=== DATA SUPPLIED ===
★ ★ ★ ★ ★

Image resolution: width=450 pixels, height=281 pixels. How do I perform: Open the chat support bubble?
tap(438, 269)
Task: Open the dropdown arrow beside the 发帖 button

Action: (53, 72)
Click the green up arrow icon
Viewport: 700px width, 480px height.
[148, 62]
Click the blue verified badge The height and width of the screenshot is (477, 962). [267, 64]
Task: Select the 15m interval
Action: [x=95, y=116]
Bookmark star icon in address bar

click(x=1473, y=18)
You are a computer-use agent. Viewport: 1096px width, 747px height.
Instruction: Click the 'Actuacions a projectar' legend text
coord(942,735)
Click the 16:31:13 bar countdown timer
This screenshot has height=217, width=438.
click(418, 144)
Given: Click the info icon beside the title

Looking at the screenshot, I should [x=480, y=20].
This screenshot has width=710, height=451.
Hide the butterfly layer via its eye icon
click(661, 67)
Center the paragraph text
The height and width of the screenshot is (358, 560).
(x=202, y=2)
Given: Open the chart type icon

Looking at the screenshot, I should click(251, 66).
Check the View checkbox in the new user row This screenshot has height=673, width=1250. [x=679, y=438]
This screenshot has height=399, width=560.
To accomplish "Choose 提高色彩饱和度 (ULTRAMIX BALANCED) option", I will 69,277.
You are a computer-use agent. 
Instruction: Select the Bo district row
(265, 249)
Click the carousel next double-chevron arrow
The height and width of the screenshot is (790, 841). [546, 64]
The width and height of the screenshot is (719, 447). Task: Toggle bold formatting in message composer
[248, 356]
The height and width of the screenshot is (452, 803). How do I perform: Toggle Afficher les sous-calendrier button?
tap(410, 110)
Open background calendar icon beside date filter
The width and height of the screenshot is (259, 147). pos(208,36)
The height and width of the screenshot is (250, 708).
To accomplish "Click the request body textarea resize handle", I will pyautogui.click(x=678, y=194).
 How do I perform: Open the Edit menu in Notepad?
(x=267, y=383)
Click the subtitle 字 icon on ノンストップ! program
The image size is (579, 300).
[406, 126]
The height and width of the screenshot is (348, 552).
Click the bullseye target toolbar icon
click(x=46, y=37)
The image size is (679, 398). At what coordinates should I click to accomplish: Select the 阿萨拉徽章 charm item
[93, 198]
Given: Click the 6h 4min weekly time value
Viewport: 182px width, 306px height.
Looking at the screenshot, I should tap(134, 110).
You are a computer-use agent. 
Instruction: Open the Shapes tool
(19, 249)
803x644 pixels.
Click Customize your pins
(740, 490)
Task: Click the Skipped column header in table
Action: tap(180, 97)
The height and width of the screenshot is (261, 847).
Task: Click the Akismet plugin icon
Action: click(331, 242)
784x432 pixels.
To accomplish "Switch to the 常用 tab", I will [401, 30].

★ ★ ★ ★ ★

=== DESCRIPTION OF THE TASK ===
Output the records from the line containing "Given: Open the chart type icon" through the line containing "tap(410, 110)", inclusive, as a Markdown table with the columns Row and Line. Number each row and skip blank lines.

=== EXERCISE SOLUTION ===
| Row | Line |
|---|---|
| 1 | Given: Open the chart type icon |
| 2 | Looking at the screenshot, I should click(251, 66). |
| 3 | Check the View checkbox in the new user row This screenshot has height=673, width=1250. [x=679, y=438] |
| 4 | This screenshot has height=399, width=560. |
| 5 | To accomplish "Choose 提高色彩饱和度 (ULTRAMIX BALANCED) option", I will 69,277. |
| 6 | You are a computer-use agent.  |
| 7 | Instruction: Select the Bo district row |
| 8 | (265, 249) |
| 9 | Click the carousel next double-chevron arrow |
| 10 | The height and width of the screenshot is (790, 841). [546, 64] |
| 11 | The width and height of the screenshot is (719, 447). Task: Toggle bold formatting in message composer |
| 12 | [248, 356] |
| 13 | The height and width of the screenshot is (452, 803). How do I perform: Toggle Afficher les sous-calendrier button? |
| 14 | tap(410, 110) |